Ces hypothèses se sont transformées pour correspondre à mes nouvelles questions de recherche: - L’identité professionnelle des enseignants spécialisés se différencie de celle des enseignants dits

« ordinaires », tout en présentant des points communs avec elle.

- Il n’y a pas de caractéristiques personnelles prédisposant à devenir enseignant spécialisé.

- Il existe en revanche des caractéristiques personnelles prédisposant à opter pour un métier dit « de l’humain ». Celles-ci contribuent à la définition de l’identité professionnelle collective des enseignants spécialisés.

- La multiplicité des expériences professionnelles et des formations de base des enseignants spécialisés contribuent fortement à la définition de leur identité professionnelle collective.

Ces hypothèses évolueront encore, au fil de l’analyse des données. Cependant, il est important de poser des hypothèses de travail lorsqu’on est confronté à des données issues de récits de vie, même partiels. En effet, c’est « prendre une petite avance dans la compétition continuelle entre le chercheur qui veut dominer son matériau [...] et le matériau qui dans son processus d’accumulation tend sans cesse à l’engloutir » (Kaufmann, 2008, p. 35) .

3. 2. Méthodologie

Comme nous l’avons évoqué dans notre problématique, une approche par le récit de vie convient particulièrement bien à une question comme celle de l’identité professionnelle, car les données recueillies sont fidèles à la complexité de la thématique abordée. Nous avons en outre mentionné la dimension diachronique de l’identité. Sa construction a été mise en lien avec la « mémoire autobiographique » des individus par Carver et Scheier (1990), puis ultérieurement par Conway et Pleydell-Pearce (2000). Cette mémoire autobiographique est un système complexe qui englobe deux composantes en interaction: un système de contrôle (le « working- self ») et une base de connaissances autobiographiques. Qualifiée par Beckers (2007) de « support de l’identité » (p. 157), elle se construit au fil de l’histoire de vie de l’individu.

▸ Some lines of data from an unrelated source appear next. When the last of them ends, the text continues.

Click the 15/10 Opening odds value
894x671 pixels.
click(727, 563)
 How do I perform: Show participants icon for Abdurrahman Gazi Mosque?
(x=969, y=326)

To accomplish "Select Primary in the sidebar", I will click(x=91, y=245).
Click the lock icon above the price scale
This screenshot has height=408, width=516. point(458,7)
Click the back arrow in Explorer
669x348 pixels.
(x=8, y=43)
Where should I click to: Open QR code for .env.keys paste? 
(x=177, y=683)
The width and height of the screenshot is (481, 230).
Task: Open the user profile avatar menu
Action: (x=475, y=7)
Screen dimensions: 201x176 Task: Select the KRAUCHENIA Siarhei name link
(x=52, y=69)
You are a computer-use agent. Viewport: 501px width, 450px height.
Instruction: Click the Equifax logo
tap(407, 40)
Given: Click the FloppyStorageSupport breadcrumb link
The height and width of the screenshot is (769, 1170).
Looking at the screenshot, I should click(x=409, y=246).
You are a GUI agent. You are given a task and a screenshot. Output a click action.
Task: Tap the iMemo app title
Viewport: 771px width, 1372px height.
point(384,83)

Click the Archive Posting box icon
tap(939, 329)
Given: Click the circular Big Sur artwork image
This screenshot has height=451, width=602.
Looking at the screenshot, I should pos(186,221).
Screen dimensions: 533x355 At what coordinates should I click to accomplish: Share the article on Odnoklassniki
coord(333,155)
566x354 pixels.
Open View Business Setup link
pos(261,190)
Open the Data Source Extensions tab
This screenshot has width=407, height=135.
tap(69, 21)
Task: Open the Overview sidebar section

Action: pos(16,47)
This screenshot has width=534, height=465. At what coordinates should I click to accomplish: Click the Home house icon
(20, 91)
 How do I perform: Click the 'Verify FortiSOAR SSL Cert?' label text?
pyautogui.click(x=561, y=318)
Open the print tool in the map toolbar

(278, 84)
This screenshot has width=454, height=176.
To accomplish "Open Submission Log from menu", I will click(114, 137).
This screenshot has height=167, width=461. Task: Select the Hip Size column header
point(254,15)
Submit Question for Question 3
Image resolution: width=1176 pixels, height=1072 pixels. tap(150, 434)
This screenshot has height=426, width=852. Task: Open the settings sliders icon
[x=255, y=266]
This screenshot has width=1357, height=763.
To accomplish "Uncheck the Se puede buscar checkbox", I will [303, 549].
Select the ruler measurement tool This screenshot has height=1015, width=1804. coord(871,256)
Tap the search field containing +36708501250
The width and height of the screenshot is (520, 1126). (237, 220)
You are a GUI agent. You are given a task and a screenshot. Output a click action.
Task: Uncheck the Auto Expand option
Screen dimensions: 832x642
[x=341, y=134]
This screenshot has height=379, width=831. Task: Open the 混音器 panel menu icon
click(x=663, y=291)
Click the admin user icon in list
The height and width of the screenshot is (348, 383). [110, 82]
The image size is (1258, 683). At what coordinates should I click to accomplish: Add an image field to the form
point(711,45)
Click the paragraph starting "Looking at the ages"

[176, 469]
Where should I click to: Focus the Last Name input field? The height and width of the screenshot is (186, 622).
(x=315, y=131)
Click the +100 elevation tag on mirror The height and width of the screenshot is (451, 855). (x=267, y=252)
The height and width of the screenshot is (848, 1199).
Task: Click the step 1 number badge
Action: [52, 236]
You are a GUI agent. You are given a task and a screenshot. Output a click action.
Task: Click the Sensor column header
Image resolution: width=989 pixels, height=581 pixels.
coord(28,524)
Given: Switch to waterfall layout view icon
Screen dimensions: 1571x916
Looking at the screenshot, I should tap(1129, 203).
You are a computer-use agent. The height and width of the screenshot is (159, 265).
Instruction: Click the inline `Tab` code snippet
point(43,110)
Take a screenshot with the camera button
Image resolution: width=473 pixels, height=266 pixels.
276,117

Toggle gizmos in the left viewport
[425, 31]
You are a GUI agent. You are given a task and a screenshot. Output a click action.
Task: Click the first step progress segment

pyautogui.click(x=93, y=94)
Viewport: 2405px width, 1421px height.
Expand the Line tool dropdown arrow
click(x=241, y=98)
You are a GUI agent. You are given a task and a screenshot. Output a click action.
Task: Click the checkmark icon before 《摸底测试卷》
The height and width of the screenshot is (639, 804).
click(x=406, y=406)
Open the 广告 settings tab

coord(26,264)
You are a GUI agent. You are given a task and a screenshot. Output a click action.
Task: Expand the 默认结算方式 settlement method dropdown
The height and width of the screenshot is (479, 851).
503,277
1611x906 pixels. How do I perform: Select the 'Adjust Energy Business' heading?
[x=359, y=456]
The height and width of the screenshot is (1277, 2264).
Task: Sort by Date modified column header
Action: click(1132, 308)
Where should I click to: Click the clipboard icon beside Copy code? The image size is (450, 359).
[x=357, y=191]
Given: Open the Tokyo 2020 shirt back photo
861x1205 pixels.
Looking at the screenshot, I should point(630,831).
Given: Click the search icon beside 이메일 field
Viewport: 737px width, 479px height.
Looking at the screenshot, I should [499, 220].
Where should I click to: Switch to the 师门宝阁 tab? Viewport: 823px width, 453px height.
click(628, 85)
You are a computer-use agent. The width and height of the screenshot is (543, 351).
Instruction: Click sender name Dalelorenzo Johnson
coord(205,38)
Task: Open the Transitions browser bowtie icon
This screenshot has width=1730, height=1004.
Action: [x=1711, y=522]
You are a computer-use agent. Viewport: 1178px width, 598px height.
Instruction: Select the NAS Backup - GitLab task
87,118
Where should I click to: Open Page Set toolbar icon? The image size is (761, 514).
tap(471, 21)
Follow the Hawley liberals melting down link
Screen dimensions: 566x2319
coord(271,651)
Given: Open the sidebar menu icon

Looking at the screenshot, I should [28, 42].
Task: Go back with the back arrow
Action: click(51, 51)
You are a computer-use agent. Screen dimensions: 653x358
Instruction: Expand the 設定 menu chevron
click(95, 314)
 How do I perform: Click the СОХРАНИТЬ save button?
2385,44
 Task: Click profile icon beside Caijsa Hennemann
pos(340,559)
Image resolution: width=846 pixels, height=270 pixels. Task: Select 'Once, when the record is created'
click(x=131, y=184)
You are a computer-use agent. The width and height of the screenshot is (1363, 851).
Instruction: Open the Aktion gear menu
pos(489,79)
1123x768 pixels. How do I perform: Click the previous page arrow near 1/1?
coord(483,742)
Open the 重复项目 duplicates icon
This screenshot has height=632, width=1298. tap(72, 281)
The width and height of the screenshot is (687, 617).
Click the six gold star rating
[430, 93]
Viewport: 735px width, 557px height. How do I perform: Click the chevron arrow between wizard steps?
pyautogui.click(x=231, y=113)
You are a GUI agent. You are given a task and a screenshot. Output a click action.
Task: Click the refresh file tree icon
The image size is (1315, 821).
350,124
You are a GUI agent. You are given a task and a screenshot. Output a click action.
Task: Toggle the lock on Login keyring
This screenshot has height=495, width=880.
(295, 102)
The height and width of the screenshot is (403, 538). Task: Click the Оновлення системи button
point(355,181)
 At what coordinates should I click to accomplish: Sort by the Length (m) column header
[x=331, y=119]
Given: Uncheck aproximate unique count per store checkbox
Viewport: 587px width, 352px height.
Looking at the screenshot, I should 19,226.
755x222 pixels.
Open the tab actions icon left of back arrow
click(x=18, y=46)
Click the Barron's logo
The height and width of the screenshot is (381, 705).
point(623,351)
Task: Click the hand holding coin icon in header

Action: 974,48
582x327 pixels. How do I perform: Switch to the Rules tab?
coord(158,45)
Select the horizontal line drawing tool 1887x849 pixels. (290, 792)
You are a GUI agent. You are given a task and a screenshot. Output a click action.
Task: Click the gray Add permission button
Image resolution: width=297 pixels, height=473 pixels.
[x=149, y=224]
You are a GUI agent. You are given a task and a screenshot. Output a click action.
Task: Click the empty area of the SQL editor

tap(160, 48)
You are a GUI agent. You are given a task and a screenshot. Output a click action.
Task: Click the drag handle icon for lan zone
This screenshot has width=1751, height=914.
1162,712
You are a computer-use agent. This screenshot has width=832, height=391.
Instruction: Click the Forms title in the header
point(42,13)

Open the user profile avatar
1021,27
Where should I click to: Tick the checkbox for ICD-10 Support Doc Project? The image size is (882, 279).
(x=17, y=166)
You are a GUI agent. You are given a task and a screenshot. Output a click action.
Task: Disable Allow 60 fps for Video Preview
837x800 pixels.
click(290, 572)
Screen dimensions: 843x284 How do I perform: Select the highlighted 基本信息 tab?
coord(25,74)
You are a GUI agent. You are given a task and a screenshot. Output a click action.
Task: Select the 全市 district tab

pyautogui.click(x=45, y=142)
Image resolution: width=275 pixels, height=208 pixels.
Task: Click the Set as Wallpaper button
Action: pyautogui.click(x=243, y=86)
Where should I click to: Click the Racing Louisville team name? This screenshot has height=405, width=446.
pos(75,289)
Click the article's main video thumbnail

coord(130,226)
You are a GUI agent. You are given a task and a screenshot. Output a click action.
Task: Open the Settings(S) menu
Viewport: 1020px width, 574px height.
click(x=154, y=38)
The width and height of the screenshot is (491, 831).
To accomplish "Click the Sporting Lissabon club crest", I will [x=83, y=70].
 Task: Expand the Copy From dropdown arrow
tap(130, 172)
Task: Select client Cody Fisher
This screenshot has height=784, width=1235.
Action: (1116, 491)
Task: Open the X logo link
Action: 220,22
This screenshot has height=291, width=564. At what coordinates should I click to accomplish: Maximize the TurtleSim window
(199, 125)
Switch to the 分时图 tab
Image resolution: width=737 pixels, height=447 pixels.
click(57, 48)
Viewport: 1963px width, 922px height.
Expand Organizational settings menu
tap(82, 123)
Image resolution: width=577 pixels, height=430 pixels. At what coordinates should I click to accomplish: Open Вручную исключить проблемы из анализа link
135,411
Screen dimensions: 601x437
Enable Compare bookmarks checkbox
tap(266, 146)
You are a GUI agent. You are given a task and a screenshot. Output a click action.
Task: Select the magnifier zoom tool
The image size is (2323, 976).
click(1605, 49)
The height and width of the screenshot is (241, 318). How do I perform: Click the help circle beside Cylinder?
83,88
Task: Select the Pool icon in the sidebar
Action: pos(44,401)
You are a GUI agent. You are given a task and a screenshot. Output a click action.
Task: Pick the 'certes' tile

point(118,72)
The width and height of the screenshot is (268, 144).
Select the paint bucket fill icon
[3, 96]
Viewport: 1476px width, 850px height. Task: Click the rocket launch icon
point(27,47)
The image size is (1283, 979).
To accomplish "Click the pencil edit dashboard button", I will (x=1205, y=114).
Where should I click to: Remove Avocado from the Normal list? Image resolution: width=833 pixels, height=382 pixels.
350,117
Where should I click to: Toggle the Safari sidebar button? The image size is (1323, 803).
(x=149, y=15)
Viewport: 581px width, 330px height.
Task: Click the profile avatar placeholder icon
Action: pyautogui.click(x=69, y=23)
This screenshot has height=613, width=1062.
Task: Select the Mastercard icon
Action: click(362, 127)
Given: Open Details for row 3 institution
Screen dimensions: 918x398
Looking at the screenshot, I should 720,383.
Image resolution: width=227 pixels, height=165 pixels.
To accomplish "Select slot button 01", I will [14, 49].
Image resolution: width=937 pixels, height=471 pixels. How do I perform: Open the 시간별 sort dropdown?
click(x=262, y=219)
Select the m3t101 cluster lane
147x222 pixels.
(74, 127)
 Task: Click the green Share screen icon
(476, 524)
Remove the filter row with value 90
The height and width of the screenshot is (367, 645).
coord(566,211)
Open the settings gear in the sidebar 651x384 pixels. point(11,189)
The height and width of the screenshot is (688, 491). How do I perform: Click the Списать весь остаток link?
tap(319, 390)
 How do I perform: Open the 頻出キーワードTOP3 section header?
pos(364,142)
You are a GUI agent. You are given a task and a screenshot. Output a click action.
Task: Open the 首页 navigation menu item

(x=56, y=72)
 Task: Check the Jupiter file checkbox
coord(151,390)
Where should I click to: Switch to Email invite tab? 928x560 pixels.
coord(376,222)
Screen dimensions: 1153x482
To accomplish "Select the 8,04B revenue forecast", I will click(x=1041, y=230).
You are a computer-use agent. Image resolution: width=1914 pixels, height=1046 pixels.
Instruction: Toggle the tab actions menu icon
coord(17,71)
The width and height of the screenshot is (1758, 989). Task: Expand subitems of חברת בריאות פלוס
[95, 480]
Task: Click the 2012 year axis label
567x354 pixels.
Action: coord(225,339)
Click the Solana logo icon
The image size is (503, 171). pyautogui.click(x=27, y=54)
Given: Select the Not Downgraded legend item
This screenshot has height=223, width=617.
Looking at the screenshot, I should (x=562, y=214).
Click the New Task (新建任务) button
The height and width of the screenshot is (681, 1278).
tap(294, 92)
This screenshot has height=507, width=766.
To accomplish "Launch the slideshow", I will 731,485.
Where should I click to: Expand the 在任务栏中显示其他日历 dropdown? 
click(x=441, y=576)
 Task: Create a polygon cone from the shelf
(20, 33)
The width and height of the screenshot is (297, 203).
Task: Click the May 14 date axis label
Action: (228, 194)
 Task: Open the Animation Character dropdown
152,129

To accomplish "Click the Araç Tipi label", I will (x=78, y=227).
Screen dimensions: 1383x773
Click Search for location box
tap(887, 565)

L’importance, chez les enseignants, des expériences personnelles antérieures à la formation initiale a également été mise en avant par Britzman (1992), qui postule qu’elles forment le cadre de référence de leur identité professionnelle (Riopel, 2006).

L’ensemble de ces considérations nous ont conduits à opter, dans un premier temps, en faveur d’une méthodologie basée sur les récits de vie. Nous avons ensuite affiné notre choix pour le fixer sur les biographies éducatives.